During dissociation we are able to suspend our conscious, experiencing, judging, labelling, analytical part of the mind. What remains is the primitive, emotional synthetic, (w)holistic part which experiences things in a detached manner. If you have ever had a tooth extraction you may remember the state; the dentist injects the local anesthetic, which paralyses the sensory nerves. After this he pulls at your teeth. But you dont feel the pain, only a sensation of numbness and of something pulling at something else. You are not sure that it is a part of your body that he is puling at. This is pharmacologically induced dissociation. Hypnosis can induce a similar state. One can voluntarily enter this state by auto suggestiuon or total conviction as in religiuos experiences. A similar state occurs during the 'petta thullal' at 'sabarimala', pentecostal retreats, meditation etc. A man can injure himself during this phase without feeling the pain. The descending pathways of the brain which control the relay of sensory inputs to the brain by acting on the lower motor neurones are responsible for this.

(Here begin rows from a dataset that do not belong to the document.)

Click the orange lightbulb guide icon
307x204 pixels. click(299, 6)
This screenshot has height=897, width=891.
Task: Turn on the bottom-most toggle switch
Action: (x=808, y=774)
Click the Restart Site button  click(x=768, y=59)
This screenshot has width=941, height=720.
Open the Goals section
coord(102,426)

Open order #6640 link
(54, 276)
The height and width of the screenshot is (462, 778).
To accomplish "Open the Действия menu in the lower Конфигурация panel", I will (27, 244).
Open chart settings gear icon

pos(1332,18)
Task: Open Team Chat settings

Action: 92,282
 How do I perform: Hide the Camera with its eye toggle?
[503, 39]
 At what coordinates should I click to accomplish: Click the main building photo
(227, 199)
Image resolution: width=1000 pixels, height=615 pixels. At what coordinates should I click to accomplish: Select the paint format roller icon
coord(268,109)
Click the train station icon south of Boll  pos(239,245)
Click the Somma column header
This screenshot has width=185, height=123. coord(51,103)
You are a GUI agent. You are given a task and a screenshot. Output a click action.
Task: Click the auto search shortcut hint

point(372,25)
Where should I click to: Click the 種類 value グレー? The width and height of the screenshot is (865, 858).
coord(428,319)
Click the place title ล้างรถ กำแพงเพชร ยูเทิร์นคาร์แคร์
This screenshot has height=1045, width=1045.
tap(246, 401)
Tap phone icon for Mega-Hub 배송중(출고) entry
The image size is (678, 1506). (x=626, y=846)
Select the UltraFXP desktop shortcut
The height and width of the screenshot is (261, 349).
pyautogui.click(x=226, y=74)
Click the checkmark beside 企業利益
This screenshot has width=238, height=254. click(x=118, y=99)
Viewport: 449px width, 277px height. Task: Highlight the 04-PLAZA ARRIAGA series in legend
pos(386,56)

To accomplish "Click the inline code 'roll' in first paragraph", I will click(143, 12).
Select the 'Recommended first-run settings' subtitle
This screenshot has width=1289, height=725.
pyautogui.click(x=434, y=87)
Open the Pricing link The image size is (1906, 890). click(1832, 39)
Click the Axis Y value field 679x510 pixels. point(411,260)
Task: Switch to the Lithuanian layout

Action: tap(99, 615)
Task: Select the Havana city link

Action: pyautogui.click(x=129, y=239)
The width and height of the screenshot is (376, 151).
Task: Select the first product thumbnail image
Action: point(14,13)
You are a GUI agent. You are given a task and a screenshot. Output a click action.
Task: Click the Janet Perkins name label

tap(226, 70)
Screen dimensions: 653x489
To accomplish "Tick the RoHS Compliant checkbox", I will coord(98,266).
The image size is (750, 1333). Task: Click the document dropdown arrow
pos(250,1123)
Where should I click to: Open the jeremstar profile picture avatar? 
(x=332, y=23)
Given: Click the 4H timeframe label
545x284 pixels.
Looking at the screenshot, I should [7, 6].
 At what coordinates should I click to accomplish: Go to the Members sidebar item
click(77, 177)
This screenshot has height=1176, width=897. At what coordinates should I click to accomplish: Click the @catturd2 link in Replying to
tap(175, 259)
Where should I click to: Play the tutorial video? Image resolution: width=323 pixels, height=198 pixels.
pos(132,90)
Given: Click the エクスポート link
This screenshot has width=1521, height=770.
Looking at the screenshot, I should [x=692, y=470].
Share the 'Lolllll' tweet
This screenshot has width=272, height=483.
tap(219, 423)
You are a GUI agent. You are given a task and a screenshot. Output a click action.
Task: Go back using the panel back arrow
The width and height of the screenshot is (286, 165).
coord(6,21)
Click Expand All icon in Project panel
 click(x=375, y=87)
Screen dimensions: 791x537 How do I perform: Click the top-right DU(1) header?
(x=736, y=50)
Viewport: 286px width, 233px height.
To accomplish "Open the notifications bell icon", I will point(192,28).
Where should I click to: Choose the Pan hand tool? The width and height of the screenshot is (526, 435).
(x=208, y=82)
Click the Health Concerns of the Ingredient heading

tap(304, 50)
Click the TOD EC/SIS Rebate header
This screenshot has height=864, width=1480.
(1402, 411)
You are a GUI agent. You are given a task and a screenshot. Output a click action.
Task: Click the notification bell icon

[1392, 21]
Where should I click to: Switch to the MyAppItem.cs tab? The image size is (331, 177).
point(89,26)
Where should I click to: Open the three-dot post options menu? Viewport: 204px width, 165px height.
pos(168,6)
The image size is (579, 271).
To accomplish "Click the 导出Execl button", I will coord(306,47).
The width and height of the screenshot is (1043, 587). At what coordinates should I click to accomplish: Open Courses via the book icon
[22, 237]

Another implicated system is the endogenous opioid systtem (remembe the gate control theory of pain; opium is well known as an anesthetic and analgesic).
Altered states of mind with reuduced awareness/ hyper awareness is an interesting area. It is one of my areas of interest.
Culture shapes the way we view the external world to a very large extent. Such phenomena are rare in the so called civilised parts of the world because these are not socially sanctioned. But in the primitive cultures they are accepted and valued. Hence still prevalent.